● **Work to complete**
Every line that includes the word "using" needs to be copied from the listing.

● **Available data**
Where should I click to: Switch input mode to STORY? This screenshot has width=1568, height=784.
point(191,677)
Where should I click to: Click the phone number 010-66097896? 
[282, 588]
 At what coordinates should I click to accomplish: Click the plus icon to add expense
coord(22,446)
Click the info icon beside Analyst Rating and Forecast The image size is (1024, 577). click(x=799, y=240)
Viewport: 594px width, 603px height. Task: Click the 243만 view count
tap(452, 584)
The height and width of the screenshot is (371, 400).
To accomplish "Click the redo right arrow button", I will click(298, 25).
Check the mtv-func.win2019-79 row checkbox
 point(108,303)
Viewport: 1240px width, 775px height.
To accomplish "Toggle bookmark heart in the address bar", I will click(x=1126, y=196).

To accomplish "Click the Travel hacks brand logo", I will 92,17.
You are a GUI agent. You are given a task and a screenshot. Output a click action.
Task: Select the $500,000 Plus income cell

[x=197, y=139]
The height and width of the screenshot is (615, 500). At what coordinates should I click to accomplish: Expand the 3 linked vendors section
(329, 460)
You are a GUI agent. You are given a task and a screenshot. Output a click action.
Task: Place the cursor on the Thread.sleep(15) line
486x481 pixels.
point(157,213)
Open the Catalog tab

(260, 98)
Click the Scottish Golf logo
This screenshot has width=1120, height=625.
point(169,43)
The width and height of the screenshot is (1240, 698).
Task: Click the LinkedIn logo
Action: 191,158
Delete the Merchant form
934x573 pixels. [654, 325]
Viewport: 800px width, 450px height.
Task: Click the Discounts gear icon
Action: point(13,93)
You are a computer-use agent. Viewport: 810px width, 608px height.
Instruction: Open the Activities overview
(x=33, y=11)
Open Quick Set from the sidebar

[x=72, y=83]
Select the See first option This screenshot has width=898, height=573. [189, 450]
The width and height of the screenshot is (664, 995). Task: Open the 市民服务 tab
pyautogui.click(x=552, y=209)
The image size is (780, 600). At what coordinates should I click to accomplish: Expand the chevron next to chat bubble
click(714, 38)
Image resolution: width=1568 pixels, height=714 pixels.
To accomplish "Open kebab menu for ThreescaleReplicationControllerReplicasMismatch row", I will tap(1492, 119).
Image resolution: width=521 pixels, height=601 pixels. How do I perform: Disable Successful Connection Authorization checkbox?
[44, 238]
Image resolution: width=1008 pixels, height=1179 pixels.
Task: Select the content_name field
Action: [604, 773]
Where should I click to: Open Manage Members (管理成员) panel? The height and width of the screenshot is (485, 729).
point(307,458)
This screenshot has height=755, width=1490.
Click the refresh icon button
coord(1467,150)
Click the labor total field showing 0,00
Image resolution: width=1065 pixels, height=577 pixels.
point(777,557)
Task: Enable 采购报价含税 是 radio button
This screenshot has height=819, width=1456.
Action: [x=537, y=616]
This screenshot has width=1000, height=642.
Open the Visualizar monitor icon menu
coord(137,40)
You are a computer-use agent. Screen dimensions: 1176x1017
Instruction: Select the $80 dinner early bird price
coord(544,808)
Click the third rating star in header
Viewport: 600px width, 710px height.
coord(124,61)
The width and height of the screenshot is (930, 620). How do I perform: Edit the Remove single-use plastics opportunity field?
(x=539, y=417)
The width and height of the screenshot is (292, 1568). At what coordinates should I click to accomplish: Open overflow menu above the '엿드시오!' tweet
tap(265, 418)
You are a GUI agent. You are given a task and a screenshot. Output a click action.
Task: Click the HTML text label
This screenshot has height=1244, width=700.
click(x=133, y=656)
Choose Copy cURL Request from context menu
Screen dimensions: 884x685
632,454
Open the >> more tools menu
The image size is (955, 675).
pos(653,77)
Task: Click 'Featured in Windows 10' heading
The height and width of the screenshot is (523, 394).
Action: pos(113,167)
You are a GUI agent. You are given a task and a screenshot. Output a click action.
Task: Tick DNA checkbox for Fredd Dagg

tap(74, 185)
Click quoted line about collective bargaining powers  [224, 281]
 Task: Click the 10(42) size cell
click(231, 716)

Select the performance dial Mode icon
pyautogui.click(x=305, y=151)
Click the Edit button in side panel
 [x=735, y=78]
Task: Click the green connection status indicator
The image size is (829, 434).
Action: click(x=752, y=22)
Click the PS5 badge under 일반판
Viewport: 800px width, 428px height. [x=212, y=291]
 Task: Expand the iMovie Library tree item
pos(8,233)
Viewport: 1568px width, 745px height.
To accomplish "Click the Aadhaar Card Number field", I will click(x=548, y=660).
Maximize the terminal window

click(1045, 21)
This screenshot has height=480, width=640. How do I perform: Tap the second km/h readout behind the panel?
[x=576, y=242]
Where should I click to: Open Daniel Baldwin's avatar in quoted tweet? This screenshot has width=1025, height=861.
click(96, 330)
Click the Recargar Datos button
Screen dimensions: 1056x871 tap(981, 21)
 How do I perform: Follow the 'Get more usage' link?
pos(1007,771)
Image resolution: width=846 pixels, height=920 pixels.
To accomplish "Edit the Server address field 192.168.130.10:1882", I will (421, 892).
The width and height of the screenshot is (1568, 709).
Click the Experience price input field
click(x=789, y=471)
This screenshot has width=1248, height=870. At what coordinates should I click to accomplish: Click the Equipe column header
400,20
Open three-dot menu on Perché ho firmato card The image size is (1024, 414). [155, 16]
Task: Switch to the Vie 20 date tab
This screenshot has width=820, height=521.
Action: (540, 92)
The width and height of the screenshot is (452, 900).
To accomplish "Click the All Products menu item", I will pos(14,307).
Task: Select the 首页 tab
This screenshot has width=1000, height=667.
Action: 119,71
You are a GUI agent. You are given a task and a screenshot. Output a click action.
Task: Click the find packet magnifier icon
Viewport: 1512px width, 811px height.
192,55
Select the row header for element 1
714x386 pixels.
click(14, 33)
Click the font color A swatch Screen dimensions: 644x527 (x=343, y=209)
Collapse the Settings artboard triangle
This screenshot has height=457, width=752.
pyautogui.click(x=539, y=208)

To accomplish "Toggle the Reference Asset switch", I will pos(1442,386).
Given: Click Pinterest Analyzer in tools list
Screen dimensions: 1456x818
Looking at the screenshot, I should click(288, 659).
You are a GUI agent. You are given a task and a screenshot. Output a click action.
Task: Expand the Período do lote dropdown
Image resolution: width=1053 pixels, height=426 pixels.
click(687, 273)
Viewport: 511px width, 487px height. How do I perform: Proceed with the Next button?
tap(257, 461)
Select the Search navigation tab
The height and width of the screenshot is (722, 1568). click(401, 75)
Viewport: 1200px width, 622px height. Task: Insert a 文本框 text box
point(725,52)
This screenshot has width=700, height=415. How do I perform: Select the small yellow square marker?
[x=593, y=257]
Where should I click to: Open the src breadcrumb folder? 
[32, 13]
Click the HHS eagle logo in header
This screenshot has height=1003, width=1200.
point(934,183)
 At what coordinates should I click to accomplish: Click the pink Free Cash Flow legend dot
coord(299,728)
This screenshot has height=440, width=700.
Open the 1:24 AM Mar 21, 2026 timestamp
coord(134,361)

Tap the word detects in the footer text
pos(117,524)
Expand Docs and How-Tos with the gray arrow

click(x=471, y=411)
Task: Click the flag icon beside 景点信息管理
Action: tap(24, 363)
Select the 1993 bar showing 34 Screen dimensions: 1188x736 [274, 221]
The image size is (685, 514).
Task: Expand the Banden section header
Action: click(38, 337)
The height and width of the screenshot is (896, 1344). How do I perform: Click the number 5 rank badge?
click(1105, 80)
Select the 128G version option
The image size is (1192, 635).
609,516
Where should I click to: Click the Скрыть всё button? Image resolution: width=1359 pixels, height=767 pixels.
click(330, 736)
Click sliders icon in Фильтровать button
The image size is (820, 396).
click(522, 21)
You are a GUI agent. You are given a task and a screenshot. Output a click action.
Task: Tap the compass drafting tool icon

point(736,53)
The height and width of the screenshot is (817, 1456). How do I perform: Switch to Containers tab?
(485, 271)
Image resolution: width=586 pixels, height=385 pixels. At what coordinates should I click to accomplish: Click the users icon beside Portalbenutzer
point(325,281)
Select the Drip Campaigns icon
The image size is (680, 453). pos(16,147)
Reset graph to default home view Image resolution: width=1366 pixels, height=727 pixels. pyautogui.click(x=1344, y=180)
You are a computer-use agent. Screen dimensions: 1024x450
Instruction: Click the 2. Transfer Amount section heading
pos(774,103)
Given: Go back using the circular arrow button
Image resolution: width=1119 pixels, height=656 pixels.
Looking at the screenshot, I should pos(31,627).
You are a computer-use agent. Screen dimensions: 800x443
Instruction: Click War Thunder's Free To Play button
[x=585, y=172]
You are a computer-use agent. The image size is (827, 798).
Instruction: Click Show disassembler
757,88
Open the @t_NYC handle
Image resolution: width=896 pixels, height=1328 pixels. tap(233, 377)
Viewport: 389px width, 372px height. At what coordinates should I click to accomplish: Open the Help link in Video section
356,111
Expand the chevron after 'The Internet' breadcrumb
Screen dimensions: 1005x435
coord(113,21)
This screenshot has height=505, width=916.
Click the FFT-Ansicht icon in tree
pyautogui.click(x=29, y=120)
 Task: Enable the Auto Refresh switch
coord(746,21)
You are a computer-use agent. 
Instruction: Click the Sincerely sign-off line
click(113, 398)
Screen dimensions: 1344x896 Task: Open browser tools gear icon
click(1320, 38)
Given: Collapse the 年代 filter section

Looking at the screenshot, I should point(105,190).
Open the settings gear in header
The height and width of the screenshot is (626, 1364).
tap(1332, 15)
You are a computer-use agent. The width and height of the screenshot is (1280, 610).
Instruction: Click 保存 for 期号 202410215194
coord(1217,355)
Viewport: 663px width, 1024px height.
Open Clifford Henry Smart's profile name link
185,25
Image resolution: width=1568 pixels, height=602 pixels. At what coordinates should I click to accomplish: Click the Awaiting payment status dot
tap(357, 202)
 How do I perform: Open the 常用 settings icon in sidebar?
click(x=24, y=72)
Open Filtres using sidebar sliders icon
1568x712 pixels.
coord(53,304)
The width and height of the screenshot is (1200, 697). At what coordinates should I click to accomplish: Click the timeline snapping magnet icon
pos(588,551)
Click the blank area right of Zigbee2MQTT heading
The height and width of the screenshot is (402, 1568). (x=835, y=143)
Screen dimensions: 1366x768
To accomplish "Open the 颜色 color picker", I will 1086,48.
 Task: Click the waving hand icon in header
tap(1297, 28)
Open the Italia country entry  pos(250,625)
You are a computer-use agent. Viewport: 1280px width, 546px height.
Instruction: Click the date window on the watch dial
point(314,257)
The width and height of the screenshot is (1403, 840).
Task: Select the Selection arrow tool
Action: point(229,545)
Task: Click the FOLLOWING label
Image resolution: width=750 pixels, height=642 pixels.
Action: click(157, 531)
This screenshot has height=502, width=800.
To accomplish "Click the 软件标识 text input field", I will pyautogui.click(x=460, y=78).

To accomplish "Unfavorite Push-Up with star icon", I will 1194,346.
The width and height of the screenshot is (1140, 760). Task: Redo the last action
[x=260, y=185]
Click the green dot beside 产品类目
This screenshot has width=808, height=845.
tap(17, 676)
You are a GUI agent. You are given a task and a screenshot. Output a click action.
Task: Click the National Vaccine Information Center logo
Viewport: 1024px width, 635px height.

● **Answer space**
Given: Go back using the circular arrow button
Open Filtres using sidebar sliders icon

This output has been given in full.